Planetary philosophy: Agriculture | Julian Stdd learning blog

by Finn Patraic

When you buy through links on our site, we may earn a commission at no extra cost to you. However, this does not influence our evaluations.

Today, I share a fragment of new scriptures of the Planetary philosophy book. It is not refined, but is in a sequence of sections that explore our development and our dissociation of nature.

In 2019, I wrote a book on Apollo Space program. I really liked to write it, because it gave me a good excuse to read interesting books and draw an image of rockets. I learned a lot, but the thing that surprised me the most had nothing to do with the moon.

It was something that concerned the earth.

Since Neil Armstrong and Buzz Aldrin have set foot on the Moon, the population of our house (and only) planet has more than doubled.

I guess I noticed the proliferation of new areas of housing and the way roads have become, pressure on health services and concerns about immigration. But I had never really had this visceral sense of the scale and rhythm of our human population, and the concomitant pressures that we put on our environment. And it is rarely more relevant than in our need to eat.

As a big fingers, large brain primates, we have excelled in Hunter Gathering: Twist and Fruit and Nut tries, digging for the roots, coordinating the hunts and making nets to fish. Thanks to a succession of ages, defined by our mastery of materials, we have improved our capacities and slowly acquired a deep competitive advantage. Recently, this included the ability to chase our predators to extinction, then, through science, to acquire an understanding and a mastery of what our ancestors had been celestial burns.

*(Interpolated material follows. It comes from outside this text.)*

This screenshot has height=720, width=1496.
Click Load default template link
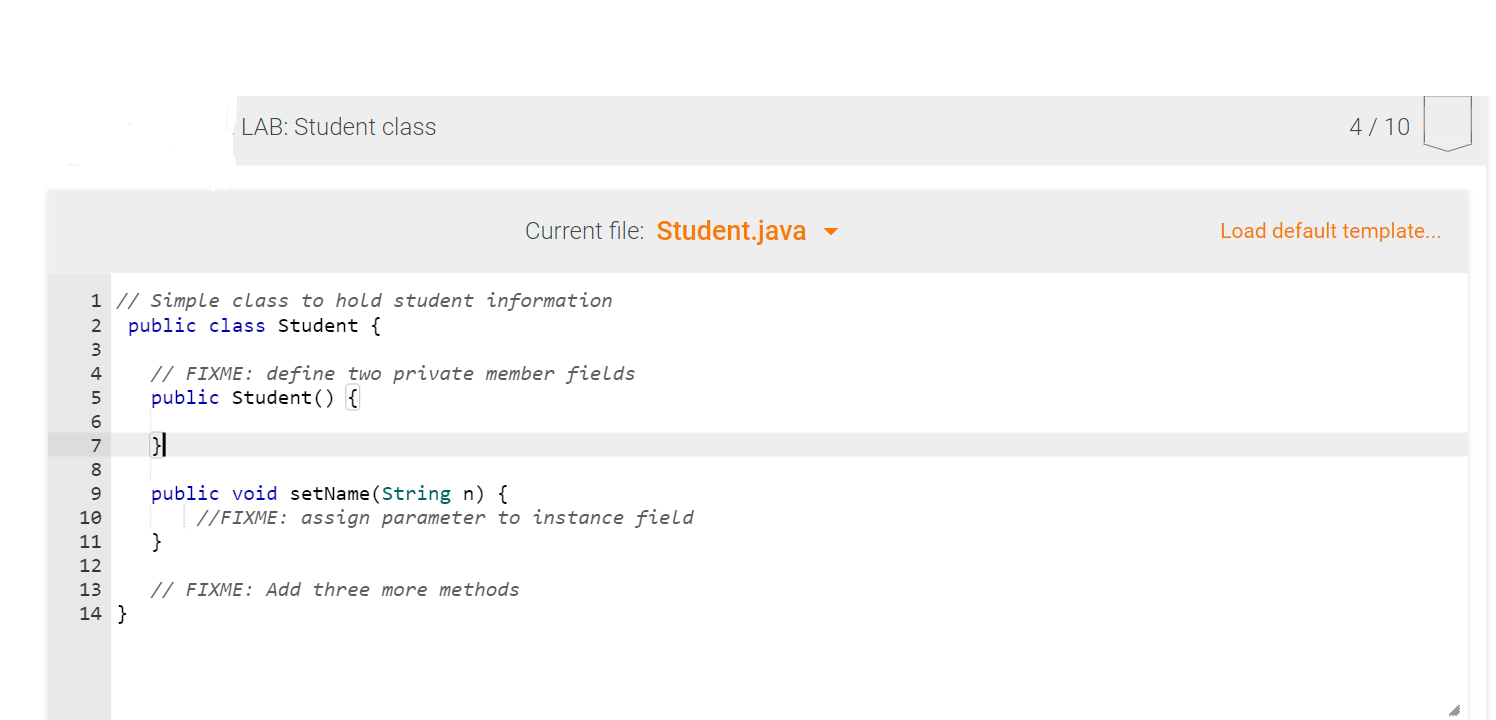(1330, 231)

The industrialization of agriculture has been both rapid and dramatic. Industrial age, in particular the invention of steam and subsequent internal combustion engines, has provided an amplification of the effect, parallel to our emerging understanding of the science of evolution, and an increased capacity to influence, evolve and improve the very DNA of our cultures and creatures.

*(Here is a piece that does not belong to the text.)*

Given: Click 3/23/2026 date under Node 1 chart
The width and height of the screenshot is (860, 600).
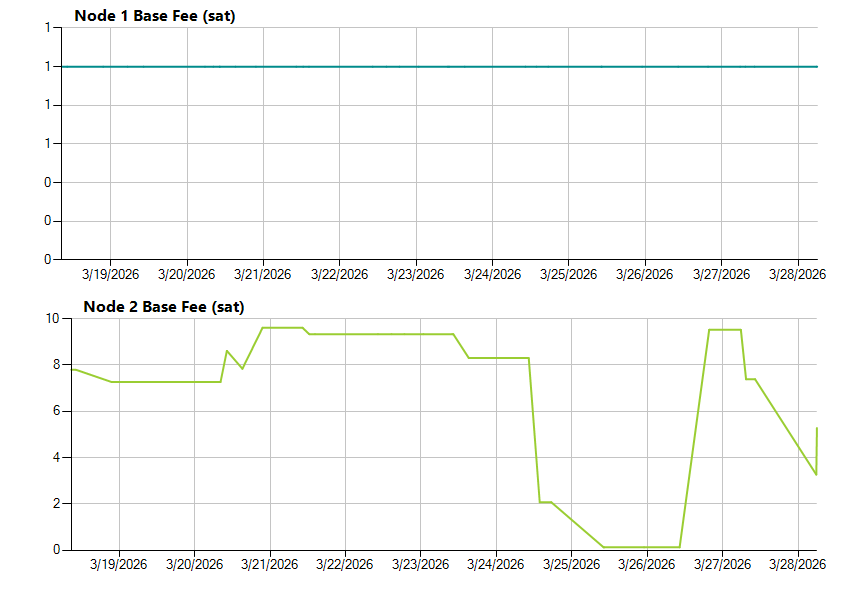Looking at the screenshot, I should pos(416,274).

The proliferation of cheap and easily available food has been a boon, parallel to the industrialization of food supplies, the aggregation of disparate local stores in global supermarket chains and the technological revolutions of demand management, just in the supply of time and refrigerated transport, all food for diversity and safety of food in many in the developed world.

The modes and modes include our food, and the industrialization of the supply saw in parallel the erosion of seasonal effects, to the point where many of us could not honestly say that we know when the Blueberries flourish or that the bananas are in season. We have for acquired the availability of grenades, pasta and pistachios on demand, and tend to be completely divorced in various costs – in terms of use of water, labor rights, antibacterial and exploitation crises – of our evening meal. We have little sense in the way in which almond cultures are thirsty are or the conditions under which the battery hens are kept.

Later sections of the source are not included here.